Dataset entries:

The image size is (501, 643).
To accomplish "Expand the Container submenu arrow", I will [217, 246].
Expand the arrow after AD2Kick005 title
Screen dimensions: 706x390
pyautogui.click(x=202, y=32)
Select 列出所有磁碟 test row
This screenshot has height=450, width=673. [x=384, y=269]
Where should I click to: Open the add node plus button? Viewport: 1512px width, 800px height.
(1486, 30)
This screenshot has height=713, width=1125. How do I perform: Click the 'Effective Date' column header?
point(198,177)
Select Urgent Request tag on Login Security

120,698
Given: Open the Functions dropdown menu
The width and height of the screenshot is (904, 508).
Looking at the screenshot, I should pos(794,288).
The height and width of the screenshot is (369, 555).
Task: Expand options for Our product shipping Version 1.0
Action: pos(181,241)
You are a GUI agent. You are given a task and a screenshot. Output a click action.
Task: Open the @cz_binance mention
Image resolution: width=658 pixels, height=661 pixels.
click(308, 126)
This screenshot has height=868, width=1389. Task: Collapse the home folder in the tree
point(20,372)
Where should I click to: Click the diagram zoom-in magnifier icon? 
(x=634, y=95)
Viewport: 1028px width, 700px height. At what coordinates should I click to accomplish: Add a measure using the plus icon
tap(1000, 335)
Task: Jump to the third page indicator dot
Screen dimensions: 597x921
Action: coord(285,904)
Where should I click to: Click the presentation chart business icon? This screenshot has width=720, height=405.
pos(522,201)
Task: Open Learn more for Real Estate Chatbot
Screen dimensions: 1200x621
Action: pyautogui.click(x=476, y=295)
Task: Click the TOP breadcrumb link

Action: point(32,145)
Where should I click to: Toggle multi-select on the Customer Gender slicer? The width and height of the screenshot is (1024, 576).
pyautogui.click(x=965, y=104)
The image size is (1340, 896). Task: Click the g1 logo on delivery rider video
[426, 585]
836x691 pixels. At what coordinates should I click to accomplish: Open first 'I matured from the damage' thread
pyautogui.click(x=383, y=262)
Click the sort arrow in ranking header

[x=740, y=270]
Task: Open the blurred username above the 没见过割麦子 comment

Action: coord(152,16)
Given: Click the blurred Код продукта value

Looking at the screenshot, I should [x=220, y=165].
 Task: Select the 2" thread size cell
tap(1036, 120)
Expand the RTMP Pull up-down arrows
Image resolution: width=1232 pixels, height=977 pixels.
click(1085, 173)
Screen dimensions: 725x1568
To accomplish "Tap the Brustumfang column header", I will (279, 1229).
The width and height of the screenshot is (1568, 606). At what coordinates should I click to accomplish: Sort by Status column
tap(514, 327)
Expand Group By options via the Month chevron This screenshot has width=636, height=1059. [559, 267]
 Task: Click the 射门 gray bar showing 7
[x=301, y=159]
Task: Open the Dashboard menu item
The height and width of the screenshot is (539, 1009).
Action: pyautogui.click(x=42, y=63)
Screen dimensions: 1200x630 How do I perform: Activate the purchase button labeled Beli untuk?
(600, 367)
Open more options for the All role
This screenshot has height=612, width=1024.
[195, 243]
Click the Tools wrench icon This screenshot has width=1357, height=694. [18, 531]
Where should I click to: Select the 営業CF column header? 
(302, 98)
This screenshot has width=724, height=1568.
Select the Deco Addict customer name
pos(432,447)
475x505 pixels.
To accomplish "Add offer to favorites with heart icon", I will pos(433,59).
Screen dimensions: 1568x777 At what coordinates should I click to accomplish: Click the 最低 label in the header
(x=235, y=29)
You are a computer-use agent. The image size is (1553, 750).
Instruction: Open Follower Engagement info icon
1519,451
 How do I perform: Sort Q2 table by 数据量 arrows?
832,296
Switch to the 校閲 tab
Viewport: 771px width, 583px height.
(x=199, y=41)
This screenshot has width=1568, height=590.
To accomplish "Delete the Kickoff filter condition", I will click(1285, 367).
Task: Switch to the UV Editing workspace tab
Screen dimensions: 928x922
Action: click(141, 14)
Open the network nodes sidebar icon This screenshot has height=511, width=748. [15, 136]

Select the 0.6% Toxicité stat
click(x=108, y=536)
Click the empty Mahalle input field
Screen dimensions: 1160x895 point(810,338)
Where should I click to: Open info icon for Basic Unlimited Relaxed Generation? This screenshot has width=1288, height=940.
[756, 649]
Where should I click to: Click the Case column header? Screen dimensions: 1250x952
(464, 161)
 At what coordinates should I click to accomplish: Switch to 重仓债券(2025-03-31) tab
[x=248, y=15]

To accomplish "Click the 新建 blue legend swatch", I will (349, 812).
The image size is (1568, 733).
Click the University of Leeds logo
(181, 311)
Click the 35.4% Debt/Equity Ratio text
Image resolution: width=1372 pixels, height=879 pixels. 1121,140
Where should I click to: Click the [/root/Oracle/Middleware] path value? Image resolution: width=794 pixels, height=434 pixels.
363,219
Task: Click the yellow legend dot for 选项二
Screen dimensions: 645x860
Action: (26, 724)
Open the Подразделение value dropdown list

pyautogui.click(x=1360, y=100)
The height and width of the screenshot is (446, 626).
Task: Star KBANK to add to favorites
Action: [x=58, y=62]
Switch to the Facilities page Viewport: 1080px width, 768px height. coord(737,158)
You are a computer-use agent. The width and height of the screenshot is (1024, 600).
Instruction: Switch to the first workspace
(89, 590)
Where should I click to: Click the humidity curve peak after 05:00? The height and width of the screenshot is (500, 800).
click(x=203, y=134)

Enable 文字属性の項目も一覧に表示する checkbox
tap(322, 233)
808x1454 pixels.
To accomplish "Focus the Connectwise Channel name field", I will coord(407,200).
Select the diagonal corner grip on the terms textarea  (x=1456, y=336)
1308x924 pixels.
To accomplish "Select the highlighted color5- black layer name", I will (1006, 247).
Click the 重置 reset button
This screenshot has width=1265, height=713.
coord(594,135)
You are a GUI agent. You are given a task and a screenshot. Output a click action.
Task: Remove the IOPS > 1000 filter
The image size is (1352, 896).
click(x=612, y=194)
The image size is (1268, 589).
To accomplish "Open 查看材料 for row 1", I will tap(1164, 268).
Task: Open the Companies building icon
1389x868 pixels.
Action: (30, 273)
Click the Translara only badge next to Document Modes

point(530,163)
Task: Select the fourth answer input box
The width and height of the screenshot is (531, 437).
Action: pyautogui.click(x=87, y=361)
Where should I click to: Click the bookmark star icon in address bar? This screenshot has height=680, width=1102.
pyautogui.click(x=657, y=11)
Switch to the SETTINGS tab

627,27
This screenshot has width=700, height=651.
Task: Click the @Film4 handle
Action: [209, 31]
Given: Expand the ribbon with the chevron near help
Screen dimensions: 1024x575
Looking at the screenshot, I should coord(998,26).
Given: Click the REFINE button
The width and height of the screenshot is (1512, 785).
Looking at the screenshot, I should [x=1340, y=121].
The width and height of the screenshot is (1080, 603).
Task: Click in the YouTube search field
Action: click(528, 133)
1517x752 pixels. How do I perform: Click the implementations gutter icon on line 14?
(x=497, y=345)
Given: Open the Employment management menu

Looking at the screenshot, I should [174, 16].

*What the exercise asks:*
A word-for-word copy of the lines above from the one with "This screenshot has width=724, height=1568." through the one with "Switch to the 校閲 tab", inclusive, is the only output wanted.

*Answer to this exercise:*
This screenshot has width=724, height=1568.
Select the Deco Addict customer name
pos(432,447)
475x505 pixels.
To accomplish "Add offer to favorites with heart icon", I will pos(433,59).
Screen dimensions: 1568x777 At what coordinates should I click to accomplish: Click the 最低 label in the header
(x=235, y=29)
You are a computer-use agent. The image size is (1553, 750).
Instruction: Open Follower Engagement info icon
1519,451
 How do I perform: Sort Q2 table by 数据量 arrows?
832,296
Switch to the 校閲 tab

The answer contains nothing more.